(Item coordinate data)
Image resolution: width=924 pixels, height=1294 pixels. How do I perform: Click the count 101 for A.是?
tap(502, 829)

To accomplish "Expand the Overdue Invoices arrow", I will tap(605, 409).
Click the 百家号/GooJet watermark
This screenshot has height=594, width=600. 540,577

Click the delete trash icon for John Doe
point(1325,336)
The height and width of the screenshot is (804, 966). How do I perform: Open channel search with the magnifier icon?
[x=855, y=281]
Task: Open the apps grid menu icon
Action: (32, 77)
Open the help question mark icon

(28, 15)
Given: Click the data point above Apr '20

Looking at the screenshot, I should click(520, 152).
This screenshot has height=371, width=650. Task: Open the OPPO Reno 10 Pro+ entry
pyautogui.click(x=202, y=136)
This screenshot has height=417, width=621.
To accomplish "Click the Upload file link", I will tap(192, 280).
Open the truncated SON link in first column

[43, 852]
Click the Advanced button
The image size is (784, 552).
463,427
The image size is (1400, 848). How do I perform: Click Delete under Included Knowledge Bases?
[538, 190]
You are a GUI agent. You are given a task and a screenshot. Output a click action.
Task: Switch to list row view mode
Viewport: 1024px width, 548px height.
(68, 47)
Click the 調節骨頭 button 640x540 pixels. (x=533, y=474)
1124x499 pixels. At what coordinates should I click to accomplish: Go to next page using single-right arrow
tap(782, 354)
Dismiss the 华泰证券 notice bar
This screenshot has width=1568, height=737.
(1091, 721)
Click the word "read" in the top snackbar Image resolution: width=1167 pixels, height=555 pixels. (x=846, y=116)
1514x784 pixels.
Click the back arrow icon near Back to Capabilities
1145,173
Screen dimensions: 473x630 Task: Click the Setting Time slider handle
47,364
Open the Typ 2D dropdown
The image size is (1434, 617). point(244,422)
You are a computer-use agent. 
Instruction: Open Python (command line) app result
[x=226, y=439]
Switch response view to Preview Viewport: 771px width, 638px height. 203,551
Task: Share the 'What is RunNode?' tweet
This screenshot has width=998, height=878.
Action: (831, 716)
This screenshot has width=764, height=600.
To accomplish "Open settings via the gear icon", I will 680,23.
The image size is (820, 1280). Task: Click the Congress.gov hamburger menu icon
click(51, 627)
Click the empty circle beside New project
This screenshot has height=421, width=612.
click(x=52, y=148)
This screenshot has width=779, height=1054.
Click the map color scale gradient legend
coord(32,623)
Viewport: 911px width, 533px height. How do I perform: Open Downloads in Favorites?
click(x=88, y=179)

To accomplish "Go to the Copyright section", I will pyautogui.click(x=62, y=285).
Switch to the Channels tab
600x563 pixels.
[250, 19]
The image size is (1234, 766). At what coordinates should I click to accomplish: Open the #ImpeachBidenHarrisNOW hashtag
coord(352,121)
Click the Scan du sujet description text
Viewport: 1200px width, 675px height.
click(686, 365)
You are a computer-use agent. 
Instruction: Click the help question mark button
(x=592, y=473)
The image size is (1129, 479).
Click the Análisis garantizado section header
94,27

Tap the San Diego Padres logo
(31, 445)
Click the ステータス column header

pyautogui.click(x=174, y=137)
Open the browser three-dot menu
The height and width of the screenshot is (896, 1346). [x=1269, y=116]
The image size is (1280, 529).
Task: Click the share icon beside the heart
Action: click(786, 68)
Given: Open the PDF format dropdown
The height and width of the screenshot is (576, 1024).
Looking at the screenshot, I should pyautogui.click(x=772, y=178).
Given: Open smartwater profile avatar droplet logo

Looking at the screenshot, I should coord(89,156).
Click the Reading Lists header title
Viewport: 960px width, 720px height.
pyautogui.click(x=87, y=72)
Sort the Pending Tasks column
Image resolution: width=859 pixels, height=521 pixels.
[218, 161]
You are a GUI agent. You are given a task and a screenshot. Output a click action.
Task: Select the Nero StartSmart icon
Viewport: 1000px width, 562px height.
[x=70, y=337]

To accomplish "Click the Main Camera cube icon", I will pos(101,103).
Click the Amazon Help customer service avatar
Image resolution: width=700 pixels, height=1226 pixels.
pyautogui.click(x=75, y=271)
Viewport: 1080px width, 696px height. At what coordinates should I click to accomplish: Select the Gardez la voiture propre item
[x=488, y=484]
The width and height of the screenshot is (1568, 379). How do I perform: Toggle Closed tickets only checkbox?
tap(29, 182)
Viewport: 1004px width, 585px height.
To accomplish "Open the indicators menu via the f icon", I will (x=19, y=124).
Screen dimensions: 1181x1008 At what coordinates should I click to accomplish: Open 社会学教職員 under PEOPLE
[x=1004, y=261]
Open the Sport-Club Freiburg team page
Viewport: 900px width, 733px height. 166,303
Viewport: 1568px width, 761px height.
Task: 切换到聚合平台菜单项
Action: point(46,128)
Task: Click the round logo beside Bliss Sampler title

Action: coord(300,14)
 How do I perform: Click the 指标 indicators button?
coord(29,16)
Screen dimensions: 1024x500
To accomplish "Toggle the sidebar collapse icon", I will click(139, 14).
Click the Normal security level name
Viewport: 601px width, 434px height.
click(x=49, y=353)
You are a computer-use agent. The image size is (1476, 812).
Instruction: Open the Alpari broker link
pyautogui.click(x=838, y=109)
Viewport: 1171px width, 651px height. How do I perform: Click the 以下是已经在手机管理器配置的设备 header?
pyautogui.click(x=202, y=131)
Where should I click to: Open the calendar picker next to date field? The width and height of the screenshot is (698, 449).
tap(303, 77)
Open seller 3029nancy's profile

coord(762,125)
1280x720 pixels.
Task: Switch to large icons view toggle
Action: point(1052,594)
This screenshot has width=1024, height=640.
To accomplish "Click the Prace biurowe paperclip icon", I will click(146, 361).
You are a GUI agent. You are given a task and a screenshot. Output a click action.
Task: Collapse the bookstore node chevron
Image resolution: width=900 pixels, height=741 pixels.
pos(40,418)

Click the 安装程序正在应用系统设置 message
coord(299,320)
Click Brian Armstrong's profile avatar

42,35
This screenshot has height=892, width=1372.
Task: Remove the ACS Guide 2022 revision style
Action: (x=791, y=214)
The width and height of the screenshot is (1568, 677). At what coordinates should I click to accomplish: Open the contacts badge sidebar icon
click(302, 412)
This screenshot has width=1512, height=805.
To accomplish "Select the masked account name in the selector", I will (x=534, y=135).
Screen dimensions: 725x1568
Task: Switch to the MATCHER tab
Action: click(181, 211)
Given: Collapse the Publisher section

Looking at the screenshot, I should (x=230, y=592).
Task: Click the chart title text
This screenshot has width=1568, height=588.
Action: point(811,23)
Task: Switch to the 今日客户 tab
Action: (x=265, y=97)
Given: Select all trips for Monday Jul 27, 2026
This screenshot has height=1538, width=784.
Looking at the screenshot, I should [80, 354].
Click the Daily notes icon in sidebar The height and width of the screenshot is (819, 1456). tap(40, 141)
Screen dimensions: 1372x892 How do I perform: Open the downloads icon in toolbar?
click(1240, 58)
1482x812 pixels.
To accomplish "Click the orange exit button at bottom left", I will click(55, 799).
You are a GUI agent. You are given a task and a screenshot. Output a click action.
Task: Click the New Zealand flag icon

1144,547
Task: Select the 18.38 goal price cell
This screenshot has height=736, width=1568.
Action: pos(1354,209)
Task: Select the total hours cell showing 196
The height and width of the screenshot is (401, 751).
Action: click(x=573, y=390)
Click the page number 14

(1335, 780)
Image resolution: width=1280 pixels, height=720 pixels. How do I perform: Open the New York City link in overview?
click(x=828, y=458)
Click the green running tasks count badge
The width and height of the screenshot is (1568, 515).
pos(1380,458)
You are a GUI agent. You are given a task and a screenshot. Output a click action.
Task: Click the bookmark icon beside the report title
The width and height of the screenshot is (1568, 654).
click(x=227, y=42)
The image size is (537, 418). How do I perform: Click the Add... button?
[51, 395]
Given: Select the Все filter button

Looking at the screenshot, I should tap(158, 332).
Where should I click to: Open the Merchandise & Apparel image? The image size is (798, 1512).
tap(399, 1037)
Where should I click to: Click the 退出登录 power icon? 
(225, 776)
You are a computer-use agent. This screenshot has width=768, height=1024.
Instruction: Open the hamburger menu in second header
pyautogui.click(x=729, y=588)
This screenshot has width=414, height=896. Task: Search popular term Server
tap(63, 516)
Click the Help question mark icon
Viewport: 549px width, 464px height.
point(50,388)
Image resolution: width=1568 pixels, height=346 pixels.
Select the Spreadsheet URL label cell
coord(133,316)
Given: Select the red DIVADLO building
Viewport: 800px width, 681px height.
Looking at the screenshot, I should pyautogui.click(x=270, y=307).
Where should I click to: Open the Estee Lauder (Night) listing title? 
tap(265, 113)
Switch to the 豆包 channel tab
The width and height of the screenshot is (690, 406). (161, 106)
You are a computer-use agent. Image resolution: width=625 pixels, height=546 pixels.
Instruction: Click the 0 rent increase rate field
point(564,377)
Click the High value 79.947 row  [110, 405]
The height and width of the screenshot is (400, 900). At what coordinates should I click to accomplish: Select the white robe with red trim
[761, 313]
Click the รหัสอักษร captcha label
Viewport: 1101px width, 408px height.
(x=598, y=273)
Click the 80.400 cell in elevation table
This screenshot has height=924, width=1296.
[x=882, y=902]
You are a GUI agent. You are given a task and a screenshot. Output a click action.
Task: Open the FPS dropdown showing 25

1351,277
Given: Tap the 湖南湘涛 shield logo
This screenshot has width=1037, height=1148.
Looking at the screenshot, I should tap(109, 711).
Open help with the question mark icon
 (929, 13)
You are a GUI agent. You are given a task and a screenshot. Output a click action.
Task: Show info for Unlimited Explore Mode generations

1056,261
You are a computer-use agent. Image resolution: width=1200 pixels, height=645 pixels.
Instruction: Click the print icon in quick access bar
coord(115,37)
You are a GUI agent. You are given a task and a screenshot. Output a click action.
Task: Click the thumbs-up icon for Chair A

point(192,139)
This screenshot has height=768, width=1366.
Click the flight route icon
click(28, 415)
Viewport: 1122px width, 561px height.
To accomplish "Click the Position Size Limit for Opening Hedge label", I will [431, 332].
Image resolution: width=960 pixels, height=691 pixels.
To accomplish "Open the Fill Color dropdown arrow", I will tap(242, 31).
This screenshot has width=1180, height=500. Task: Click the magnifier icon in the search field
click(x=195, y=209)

[What this task involves] Can you copy out the material verbatim, starting at the line that contains "Given: Select the Все filter button" and stopping after the line that contains "should pyautogui.click(x=270, y=307)."?

[Answer to this problem]
Given: Select the Все filter button

Looking at the screenshot, I should tap(158, 332).
Where should I click to: Open the Merchandise & Apparel image? The image size is (798, 1512).
tap(399, 1037)
Where should I click to: Click the 退出登录 power icon? 
(225, 776)
You are a computer-use agent. This screenshot has width=768, height=1024.
Instruction: Open the hamburger menu in second header
pyautogui.click(x=729, y=588)
This screenshot has width=414, height=896. Task: Search popular term Server
tap(63, 516)
Click the Help question mark icon
Viewport: 549px width, 464px height.
point(50,388)
Image resolution: width=1568 pixels, height=346 pixels.
Select the Spreadsheet URL label cell
coord(133,316)
Given: Select the red DIVADLO building
Viewport: 800px width, 681px height.
Looking at the screenshot, I should pyautogui.click(x=270, y=307).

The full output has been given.